#### RECORDS PROVIDED
※
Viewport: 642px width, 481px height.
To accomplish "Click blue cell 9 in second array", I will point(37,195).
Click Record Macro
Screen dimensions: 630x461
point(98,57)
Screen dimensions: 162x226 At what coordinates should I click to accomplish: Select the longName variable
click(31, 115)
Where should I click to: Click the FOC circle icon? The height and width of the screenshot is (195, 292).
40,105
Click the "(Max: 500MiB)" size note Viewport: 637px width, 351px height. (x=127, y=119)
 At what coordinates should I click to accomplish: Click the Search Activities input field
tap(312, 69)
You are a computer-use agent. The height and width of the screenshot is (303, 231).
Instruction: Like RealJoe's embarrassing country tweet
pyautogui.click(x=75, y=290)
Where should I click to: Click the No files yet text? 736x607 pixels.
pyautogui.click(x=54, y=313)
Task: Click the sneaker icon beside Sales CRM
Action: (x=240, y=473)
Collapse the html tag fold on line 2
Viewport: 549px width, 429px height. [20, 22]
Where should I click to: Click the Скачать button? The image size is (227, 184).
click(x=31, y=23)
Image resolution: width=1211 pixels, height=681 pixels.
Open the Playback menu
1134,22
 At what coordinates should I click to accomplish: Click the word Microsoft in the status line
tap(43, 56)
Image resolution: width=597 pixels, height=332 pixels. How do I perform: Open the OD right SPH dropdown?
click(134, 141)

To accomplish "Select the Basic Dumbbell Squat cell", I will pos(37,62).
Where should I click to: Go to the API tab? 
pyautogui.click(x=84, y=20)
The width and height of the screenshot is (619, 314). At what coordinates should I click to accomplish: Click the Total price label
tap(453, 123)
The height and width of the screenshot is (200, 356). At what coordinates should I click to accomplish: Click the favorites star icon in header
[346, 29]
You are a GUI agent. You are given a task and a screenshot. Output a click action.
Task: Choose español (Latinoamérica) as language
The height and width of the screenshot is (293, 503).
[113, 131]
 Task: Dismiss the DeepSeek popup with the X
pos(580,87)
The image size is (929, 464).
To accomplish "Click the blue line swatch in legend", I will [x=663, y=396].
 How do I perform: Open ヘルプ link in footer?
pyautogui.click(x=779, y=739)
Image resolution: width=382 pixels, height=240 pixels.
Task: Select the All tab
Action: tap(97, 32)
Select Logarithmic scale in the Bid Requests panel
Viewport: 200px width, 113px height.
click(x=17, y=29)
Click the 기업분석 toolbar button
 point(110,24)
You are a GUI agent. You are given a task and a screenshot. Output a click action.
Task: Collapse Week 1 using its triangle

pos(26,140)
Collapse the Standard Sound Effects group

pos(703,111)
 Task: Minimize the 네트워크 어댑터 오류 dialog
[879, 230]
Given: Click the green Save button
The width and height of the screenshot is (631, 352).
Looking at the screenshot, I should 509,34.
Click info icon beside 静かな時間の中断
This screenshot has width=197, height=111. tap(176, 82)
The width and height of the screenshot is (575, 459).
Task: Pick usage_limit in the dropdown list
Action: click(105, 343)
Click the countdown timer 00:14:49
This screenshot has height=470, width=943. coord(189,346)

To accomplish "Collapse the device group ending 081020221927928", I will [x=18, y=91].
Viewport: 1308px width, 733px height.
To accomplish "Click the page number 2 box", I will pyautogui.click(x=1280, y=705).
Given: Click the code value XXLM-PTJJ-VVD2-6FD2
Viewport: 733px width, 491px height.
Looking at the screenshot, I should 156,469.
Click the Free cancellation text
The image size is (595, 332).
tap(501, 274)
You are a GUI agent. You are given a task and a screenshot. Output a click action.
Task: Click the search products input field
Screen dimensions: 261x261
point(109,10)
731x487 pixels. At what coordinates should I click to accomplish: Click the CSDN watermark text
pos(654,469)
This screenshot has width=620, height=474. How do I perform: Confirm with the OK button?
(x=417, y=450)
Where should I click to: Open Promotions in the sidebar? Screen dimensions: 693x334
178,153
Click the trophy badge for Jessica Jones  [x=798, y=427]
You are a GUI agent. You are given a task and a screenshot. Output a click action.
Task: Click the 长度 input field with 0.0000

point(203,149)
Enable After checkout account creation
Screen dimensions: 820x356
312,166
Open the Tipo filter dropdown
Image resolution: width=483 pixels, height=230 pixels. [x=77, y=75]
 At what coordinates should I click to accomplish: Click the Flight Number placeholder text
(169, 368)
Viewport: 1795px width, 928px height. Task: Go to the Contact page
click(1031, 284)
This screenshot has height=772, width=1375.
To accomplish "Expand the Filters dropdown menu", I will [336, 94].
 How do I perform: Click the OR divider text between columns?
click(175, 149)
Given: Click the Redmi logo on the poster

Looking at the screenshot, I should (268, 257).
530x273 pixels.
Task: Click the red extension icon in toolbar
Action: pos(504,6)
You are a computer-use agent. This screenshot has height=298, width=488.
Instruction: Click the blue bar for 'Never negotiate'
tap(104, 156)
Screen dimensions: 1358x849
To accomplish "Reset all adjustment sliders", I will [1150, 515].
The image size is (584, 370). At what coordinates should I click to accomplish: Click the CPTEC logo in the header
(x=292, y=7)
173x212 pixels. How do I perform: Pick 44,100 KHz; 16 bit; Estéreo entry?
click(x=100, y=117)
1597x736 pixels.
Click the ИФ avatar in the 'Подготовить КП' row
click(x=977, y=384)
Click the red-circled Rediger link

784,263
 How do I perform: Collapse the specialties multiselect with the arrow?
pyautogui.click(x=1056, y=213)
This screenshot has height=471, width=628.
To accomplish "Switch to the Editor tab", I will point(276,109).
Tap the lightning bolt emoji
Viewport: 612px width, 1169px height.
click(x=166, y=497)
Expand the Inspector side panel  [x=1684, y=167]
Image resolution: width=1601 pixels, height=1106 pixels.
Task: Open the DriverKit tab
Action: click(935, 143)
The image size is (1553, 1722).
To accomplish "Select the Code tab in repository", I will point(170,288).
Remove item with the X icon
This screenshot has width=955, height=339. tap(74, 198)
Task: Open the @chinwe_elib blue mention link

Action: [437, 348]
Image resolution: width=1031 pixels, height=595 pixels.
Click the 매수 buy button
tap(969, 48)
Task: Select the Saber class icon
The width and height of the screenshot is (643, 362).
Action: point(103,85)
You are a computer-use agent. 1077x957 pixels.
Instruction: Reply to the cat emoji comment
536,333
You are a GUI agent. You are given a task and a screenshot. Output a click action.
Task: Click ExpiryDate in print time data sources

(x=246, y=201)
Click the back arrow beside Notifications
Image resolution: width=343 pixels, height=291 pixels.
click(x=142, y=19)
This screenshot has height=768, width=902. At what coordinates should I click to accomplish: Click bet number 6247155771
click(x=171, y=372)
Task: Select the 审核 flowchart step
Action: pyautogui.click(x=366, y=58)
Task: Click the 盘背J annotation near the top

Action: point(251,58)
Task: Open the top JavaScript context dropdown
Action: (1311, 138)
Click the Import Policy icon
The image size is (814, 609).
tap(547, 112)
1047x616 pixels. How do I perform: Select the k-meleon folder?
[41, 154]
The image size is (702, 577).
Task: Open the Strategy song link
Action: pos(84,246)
※
Print out the full listing above, word for word.

#### OUTPUT FOR THIS TASK
Viewport: 642px width, 481px height.
To accomplish "Click blue cell 9 in second array", I will point(37,195).
Click Record Macro
Screen dimensions: 630x461
point(98,57)
Screen dimensions: 162x226 At what coordinates should I click to accomplish: Select the longName variable
click(31, 115)
Where should I click to: Click the FOC circle icon? The height and width of the screenshot is (195, 292).
40,105
Click the "(Max: 500MiB)" size note Viewport: 637px width, 351px height. (x=127, y=119)
 At what coordinates should I click to accomplish: Click the Search Activities input field
tap(312, 69)
You are a computer-use agent. The height and width of the screenshot is (303, 231).
Instruction: Like RealJoe's embarrassing country tweet
pyautogui.click(x=75, y=290)
Where should I click to: Click the No files yet text? 736x607 pixels.
pyautogui.click(x=54, y=313)
Task: Click the sneaker icon beside Sales CRM
Action: (x=240, y=473)
Collapse the html tag fold on line 2
Viewport: 549px width, 429px height. [20, 22]
Where should I click to: Click the Скачать button? The image size is (227, 184).
click(x=31, y=23)
Image resolution: width=1211 pixels, height=681 pixels.
Open the Playback menu
1134,22
 At what coordinates should I click to accomplish: Click the word Microsoft in the status line
tap(43, 56)
Image resolution: width=597 pixels, height=332 pixels. How do I perform: Open the OD right SPH dropdown?
click(134, 141)

To accomplish "Select the Basic Dumbbell Squat cell", I will pos(37,62).
Where should I click to: Go to the API tab? 
pyautogui.click(x=84, y=20)
The width and height of the screenshot is (619, 314). At what coordinates should I click to accomplish: Click the Total price label
tap(453, 123)
The height and width of the screenshot is (200, 356). At what coordinates should I click to accomplish: Click the favorites star icon in header
[346, 29]
You are a GUI agent. You are given a task and a screenshot. Output a click action.
Task: Choose español (Latinoamérica) as language
The height and width of the screenshot is (293, 503).
[113, 131]
 Task: Dismiss the DeepSeek popup with the X
pos(580,87)
The image size is (929, 464).
To accomplish "Click the blue line swatch in legend", I will [x=663, y=396].
 How do I perform: Open ヘルプ link in footer?
pyautogui.click(x=779, y=739)
Image resolution: width=382 pixels, height=240 pixels.
Task: Select the All tab
Action: tap(97, 32)
Select Logarithmic scale in the Bid Requests panel
Viewport: 200px width, 113px height.
click(x=17, y=29)
Click the 기업분석 toolbar button
 point(110,24)
You are a GUI agent. You are given a task and a screenshot. Output a click action.
Task: Collapse Week 1 using its triangle

pos(26,140)
Collapse the Standard Sound Effects group

pos(703,111)
 Task: Minimize the 네트워크 어댑터 오류 dialog
[879, 230]
Given: Click the green Save button
The width and height of the screenshot is (631, 352).
Looking at the screenshot, I should 509,34.
Click info icon beside 静かな時間の中断
This screenshot has width=197, height=111. tap(176, 82)
The width and height of the screenshot is (575, 459).
Task: Pick usage_limit in the dropdown list
Action: click(105, 343)
Click the countdown timer 00:14:49
This screenshot has height=470, width=943. coord(189,346)

To accomplish "Collapse the device group ending 081020221927928", I will [x=18, y=91].
Viewport: 1308px width, 733px height.
To accomplish "Click the page number 2 box", I will pyautogui.click(x=1280, y=705).
Given: Click the code value XXLM-PTJJ-VVD2-6FD2
Viewport: 733px width, 491px height.
Looking at the screenshot, I should 156,469.
Click the Free cancellation text
The image size is (595, 332).
tap(501, 274)
You are a GUI agent. You are given a task and a screenshot. Output a click action.
Task: Click the search products input field
Screen dimensions: 261x261
point(109,10)
731x487 pixels. At what coordinates should I click to accomplish: Click the CSDN watermark text
pos(654,469)
This screenshot has width=620, height=474. How do I perform: Confirm with the OK button?
(x=417, y=450)
Where should I click to: Open Promotions in the sidebar? Screen dimensions: 693x334
178,153
Click the trophy badge for Jessica Jones  [x=798, y=427]
You are a GUI agent. You are given a task and a screenshot. Output a click action.
Task: Click the 长度 input field with 0.0000

point(203,149)
Enable After checkout account creation
Screen dimensions: 820x356
312,166
Open the Tipo filter dropdown
Image resolution: width=483 pixels, height=230 pixels. [x=77, y=75]
 At what coordinates should I click to accomplish: Click the Flight Number placeholder text
(169, 368)
Viewport: 1795px width, 928px height. Task: Go to the Contact page
click(1031, 284)
This screenshot has height=772, width=1375.
To accomplish "Expand the Filters dropdown menu", I will [336, 94].
 How do I perform: Click the OR divider text between columns?
click(175, 149)
Given: Click the Redmi logo on the poster

Looking at the screenshot, I should (268, 257).
530x273 pixels.
Task: Click the red extension icon in toolbar
Action: pos(504,6)
You are a computer-use agent. This screenshot has height=298, width=488.
Instruction: Click the blue bar for 'Never negotiate'
tap(104, 156)
Screen dimensions: 1358x849
To accomplish "Reset all adjustment sliders", I will [1150, 515].
The image size is (584, 370). At what coordinates should I click to accomplish: Click the CPTEC logo in the header
(x=292, y=7)
173x212 pixels. How do I perform: Pick 44,100 KHz; 16 bit; Estéreo entry?
click(x=100, y=117)
1597x736 pixels.
Click the ИФ avatar in the 'Подготовить КП' row
click(x=977, y=384)
Click the red-circled Rediger link

784,263
 How do I perform: Collapse the specialties multiselect with the arrow?
pyautogui.click(x=1056, y=213)
This screenshot has height=471, width=628.
To accomplish "Switch to the Editor tab", I will point(276,109).
Tap the lightning bolt emoji
Viewport: 612px width, 1169px height.
click(x=166, y=497)
Expand the Inspector side panel  [x=1684, y=167]
Image resolution: width=1601 pixels, height=1106 pixels.
Task: Open the DriverKit tab
Action: click(935, 143)
The image size is (1553, 1722).
To accomplish "Select the Code tab in repository", I will point(170,288).
Remove item with the X icon
This screenshot has width=955, height=339. tap(74, 198)
Task: Open the @chinwe_elib blue mention link

Action: [437, 348]
Image resolution: width=1031 pixels, height=595 pixels.
Click the 매수 buy button
tap(969, 48)
Task: Select the Saber class icon
The width and height of the screenshot is (643, 362).
Action: point(103,85)
You are a computer-use agent. 1077x957 pixels.
Instruction: Reply to the cat emoji comment
536,333
You are a GUI agent. You are given a task and a screenshot. Output a click action.
Task: Click ExpiryDate in print time data sources

(x=246, y=201)
Click the back arrow beside Notifications
Image resolution: width=343 pixels, height=291 pixels.
click(x=142, y=19)
This screenshot has height=768, width=902. At what coordinates should I click to accomplish: Click bet number 6247155771
click(x=171, y=372)
Task: Select the 审核 flowchart step
Action: pyautogui.click(x=366, y=58)
Task: Click the 盘背J annotation near the top

Action: point(251,58)
Task: Open the top JavaScript context dropdown
Action: (1311, 138)
Click the Import Policy icon
The image size is (814, 609).
tap(547, 112)
1047x616 pixels. How do I perform: Select the k-meleon folder?
[41, 154]
The image size is (702, 577).
Task: Open the Strategy song link
Action: pos(84,246)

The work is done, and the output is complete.